**Work instruction**: Copy verbatim the block of lines in the entries below whose first line contains "Task: Click the Bitbucket logo in sidebar" and whose last line contains "Open the Ryder Cup Hovland story". Leave out all other lines.

::: Exercise data

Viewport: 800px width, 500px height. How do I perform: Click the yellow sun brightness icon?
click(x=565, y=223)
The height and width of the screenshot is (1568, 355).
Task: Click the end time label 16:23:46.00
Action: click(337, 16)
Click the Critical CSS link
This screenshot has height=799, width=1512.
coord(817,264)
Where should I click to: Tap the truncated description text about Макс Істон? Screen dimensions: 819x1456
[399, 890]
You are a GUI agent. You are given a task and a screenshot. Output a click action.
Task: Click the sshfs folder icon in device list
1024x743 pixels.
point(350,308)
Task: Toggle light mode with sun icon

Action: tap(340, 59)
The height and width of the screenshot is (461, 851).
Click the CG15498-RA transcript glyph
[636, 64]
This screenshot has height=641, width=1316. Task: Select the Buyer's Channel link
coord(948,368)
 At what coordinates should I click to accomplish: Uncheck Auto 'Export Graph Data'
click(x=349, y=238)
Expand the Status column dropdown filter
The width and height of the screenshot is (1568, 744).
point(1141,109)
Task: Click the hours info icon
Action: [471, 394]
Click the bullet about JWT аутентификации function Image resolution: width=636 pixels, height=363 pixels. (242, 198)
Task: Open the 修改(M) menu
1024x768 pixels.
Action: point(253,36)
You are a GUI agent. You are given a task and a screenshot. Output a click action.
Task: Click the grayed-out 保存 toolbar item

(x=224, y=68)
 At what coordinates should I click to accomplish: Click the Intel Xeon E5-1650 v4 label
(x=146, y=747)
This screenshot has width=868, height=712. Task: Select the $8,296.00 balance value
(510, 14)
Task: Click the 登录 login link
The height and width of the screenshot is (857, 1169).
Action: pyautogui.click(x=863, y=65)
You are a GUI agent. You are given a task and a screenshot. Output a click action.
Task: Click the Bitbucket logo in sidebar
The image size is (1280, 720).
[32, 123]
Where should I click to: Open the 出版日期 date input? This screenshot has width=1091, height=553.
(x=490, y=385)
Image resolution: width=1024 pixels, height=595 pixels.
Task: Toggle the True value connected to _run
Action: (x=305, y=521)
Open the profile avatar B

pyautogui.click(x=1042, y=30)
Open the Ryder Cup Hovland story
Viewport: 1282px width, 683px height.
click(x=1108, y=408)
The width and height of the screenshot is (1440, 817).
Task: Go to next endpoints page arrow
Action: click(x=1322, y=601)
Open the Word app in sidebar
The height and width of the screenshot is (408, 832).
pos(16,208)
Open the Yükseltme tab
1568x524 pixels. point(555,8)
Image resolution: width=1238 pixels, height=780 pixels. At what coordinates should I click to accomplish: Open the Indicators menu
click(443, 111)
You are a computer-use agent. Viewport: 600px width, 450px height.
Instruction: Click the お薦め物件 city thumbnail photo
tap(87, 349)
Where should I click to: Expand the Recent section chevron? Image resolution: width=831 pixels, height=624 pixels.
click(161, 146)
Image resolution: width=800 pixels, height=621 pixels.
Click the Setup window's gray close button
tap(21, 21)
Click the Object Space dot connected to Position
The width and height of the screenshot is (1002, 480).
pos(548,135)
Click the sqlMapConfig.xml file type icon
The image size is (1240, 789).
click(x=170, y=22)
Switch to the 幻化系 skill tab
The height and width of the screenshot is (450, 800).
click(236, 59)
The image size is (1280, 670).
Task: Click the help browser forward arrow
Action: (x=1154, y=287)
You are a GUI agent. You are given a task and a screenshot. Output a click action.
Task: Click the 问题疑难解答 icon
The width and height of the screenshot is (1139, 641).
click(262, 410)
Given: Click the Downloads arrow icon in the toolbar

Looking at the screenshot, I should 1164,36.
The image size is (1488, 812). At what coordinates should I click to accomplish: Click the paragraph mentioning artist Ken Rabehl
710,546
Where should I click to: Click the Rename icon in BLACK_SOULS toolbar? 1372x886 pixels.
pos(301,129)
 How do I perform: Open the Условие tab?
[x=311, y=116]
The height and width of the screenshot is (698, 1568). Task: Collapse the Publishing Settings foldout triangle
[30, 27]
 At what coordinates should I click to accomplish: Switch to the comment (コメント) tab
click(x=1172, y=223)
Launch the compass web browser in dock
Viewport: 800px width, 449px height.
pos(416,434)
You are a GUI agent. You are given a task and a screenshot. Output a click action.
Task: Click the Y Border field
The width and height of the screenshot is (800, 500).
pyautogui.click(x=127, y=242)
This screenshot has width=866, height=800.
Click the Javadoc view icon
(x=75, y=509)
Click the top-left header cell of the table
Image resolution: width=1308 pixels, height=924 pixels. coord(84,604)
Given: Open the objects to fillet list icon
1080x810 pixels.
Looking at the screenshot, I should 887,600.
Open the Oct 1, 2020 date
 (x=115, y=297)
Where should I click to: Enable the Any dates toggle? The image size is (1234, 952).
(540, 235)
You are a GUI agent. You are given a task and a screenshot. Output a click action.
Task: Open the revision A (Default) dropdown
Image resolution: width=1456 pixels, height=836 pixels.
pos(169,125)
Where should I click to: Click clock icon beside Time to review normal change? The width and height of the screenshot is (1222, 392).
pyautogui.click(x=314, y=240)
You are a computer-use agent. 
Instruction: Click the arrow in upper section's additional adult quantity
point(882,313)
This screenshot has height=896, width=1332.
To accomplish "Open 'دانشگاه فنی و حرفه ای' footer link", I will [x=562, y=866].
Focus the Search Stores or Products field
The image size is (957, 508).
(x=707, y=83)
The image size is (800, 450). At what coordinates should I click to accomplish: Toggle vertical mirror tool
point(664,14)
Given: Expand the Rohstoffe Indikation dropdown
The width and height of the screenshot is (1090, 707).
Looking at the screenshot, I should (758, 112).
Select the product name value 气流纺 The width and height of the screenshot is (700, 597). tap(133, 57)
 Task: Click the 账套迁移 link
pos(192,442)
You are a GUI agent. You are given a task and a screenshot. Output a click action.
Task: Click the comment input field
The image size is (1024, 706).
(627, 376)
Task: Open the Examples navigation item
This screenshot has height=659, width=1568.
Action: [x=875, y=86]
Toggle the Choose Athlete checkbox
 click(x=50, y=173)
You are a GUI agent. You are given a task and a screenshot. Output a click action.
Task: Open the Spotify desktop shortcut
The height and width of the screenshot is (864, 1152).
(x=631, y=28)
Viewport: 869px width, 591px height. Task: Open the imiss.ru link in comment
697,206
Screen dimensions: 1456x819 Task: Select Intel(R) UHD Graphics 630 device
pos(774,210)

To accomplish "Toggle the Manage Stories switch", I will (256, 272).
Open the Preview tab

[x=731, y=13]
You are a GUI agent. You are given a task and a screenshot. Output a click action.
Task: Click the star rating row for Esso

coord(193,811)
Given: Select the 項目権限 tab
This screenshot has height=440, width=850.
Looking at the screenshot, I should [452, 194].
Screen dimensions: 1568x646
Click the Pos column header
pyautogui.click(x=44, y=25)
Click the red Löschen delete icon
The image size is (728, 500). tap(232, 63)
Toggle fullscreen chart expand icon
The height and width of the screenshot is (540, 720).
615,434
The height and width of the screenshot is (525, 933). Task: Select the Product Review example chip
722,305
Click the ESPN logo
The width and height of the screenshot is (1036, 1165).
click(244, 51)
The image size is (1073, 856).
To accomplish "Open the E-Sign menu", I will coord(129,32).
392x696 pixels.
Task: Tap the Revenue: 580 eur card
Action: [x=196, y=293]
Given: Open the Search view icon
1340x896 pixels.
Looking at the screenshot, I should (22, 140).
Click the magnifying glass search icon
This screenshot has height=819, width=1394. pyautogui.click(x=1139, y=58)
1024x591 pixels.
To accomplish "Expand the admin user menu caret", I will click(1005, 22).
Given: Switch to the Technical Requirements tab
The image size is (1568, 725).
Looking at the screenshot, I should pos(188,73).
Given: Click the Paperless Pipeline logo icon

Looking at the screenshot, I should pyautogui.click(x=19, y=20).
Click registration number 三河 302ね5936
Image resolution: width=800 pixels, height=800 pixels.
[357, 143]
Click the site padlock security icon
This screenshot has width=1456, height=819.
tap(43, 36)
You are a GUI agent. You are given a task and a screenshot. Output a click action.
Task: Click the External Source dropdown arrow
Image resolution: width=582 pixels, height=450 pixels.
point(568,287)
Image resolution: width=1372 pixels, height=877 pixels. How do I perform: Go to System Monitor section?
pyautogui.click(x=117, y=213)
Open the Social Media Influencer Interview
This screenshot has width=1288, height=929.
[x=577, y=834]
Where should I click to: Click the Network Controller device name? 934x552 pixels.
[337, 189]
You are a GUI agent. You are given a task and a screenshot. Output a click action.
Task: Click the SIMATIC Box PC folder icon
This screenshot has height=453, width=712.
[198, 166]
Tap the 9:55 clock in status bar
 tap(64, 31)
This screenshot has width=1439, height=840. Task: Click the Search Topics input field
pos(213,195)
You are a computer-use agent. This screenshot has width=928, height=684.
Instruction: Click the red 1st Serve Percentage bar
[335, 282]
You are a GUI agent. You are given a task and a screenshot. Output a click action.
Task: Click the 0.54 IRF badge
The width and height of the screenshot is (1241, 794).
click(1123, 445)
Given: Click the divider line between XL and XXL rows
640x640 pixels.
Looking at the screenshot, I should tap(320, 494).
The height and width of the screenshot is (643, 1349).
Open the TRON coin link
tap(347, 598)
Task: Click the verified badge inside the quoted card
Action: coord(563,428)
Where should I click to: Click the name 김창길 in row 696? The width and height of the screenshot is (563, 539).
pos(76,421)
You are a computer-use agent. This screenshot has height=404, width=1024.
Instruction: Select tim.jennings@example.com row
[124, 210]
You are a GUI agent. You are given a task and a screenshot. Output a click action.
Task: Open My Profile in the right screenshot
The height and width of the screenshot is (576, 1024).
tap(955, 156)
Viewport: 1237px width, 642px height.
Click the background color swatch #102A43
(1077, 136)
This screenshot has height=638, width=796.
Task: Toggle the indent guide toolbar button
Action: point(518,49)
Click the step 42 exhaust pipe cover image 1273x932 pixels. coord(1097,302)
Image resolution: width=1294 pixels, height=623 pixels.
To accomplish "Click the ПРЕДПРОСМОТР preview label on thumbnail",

::::::

**Solved exercise**:
Task: Click the Bitbucket logo in sidebar
The image size is (1280, 720).
[32, 123]
Where should I click to: Open the 出版日期 date input? This screenshot has width=1091, height=553.
(x=490, y=385)
Image resolution: width=1024 pixels, height=595 pixels.
Task: Toggle the True value connected to _run
Action: (x=305, y=521)
Open the profile avatar B

pyautogui.click(x=1042, y=30)
Open the Ryder Cup Hovland story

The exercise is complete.